In this work, the main objective was to screen some selected oil fields on NCS for possible EOR processes based on present-day reservoir data. The work was carried out in the National IOR Center based on published reservoir data on the selected fields. As a result, available reservoir information for the selected fields were limited. In addition, there were significant differences in the quality of field data supporting the viability of the various EOR processes considered. However, a fast evaluation of various EOR processes based on a simulation screening tool, SWORD proved to be very useful and assisted in providing an assessment of recovery strategies and EOR methods applicable for the selected fields.
The EOR processes screened included hydrocarbon gas, CO2, surfactant, polymer and a combined surfactant/polymer process. The screening criteria for the EOR processes were based on six quantitative reservoir data namely density and viscosity of reservoir oil, and properties such as depth, temperature, porosity and permeability of the formations. The applicability of the different EOR methods and recovery strategies at different reservoir properties and conditions were evaluated based on existing information published on the selected fields and knowledge collected from a suite of successful EOR projects around the world.

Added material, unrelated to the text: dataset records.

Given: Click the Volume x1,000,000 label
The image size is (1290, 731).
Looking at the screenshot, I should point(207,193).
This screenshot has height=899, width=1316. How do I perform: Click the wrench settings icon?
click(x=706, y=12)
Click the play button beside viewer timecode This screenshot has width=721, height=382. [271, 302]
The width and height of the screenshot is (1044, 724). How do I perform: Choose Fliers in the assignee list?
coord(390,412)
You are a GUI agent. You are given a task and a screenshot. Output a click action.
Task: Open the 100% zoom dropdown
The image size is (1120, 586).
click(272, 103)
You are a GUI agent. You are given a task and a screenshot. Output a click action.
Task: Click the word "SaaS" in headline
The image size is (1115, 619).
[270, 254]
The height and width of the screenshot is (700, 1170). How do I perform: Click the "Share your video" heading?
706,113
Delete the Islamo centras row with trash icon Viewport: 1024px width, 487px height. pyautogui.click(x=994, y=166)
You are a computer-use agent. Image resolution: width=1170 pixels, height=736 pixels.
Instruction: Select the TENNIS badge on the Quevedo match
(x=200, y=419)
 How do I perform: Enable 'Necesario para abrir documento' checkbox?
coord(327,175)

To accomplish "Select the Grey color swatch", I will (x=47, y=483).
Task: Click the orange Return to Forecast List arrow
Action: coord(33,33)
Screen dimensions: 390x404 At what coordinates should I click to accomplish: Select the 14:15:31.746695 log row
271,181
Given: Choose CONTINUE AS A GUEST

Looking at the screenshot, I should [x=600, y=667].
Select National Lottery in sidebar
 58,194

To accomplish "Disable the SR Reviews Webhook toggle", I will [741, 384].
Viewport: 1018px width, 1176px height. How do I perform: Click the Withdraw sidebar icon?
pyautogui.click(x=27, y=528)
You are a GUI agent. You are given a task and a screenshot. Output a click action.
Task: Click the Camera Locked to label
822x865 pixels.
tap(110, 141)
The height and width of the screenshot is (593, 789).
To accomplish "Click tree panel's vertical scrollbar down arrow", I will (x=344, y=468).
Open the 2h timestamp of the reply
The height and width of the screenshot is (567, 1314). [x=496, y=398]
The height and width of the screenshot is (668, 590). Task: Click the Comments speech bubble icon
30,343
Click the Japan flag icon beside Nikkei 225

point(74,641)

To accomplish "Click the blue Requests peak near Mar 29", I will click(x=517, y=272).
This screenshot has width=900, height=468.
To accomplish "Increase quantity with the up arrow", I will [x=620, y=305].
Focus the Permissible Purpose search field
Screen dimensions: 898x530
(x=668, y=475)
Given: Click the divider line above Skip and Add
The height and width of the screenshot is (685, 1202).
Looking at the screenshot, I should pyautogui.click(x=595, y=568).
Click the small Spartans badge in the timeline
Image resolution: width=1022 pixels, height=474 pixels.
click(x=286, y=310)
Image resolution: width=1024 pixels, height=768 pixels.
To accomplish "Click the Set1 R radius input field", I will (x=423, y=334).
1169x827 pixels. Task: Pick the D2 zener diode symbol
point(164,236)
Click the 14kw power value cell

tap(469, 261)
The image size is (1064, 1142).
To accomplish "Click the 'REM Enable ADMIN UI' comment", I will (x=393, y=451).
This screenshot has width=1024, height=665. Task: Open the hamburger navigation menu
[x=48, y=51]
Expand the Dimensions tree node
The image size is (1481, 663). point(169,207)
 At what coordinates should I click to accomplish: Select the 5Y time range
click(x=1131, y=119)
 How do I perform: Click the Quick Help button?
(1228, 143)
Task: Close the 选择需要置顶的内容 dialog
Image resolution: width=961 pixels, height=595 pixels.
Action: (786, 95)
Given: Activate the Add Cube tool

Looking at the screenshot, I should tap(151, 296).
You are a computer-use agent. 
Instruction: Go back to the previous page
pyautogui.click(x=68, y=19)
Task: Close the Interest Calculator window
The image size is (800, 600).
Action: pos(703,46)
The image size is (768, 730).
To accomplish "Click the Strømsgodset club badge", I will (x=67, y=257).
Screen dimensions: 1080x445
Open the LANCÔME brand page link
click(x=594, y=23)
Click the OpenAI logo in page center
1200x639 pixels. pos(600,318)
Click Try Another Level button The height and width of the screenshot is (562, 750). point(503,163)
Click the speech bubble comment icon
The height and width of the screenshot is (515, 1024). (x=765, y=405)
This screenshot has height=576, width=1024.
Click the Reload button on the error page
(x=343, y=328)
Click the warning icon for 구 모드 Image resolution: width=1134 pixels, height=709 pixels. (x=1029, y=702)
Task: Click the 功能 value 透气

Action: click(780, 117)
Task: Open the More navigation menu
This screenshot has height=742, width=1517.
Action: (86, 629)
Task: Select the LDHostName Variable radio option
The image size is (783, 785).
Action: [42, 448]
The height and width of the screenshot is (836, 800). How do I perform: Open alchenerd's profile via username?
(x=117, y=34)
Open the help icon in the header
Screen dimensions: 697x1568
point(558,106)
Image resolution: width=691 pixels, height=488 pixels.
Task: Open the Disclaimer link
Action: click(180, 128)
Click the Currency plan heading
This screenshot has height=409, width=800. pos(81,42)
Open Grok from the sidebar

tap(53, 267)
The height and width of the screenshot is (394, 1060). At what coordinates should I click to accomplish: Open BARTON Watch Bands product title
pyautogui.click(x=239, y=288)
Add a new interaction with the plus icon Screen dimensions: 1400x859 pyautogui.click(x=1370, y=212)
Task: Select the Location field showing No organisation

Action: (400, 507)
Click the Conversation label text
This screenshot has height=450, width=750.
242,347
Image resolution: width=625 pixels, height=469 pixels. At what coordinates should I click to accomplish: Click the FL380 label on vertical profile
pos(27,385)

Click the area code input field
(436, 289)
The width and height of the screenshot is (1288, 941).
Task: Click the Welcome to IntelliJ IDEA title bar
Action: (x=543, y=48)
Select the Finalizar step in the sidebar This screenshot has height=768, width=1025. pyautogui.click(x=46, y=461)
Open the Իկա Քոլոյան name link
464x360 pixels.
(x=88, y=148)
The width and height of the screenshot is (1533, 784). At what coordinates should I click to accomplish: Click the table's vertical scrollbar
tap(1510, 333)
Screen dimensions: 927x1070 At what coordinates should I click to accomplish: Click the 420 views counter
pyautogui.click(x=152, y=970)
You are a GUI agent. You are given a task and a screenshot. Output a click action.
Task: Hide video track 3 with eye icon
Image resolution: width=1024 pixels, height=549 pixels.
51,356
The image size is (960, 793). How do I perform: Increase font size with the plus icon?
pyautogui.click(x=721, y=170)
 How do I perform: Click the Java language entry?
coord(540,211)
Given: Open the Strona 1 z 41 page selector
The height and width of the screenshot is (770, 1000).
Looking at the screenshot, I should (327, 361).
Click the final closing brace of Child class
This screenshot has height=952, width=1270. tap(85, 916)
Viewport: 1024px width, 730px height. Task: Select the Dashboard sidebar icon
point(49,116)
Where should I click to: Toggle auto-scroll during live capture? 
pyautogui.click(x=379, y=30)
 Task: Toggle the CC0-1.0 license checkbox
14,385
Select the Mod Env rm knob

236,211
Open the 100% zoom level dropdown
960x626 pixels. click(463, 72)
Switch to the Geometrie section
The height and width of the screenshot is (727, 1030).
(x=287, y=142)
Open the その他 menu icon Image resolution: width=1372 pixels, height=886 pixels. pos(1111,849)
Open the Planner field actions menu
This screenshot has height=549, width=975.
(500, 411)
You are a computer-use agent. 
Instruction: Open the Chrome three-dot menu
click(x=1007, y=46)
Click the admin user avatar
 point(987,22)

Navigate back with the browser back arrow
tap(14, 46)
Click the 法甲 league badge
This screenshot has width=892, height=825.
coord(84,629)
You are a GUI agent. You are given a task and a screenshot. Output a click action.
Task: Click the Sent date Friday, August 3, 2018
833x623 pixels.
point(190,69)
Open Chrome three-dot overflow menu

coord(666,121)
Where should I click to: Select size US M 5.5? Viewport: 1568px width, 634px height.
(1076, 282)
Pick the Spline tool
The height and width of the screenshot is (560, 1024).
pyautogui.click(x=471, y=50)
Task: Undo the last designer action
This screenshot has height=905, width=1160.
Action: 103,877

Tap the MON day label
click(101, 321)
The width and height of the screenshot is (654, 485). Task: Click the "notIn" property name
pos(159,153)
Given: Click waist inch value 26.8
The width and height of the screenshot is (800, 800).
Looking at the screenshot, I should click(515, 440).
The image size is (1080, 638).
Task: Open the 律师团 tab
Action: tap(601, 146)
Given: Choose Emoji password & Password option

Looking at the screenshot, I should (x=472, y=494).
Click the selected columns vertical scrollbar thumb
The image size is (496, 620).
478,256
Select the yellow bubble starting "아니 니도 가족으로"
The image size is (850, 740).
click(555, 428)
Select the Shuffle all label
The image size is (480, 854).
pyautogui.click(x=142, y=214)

Results based on simulations indicate that the estimates of potential EOR incremental oil recovery compared to water flooding for the screened fields can be quite significant. However, key project development including realistic laboratory experiments and reservoir simulations needs to be performed to evaluate the EOR processes in detail. In addition, implementation and environmental issues, and additional cost elements must be weighed equally with oil recovery forecasts in any EOR ranking process.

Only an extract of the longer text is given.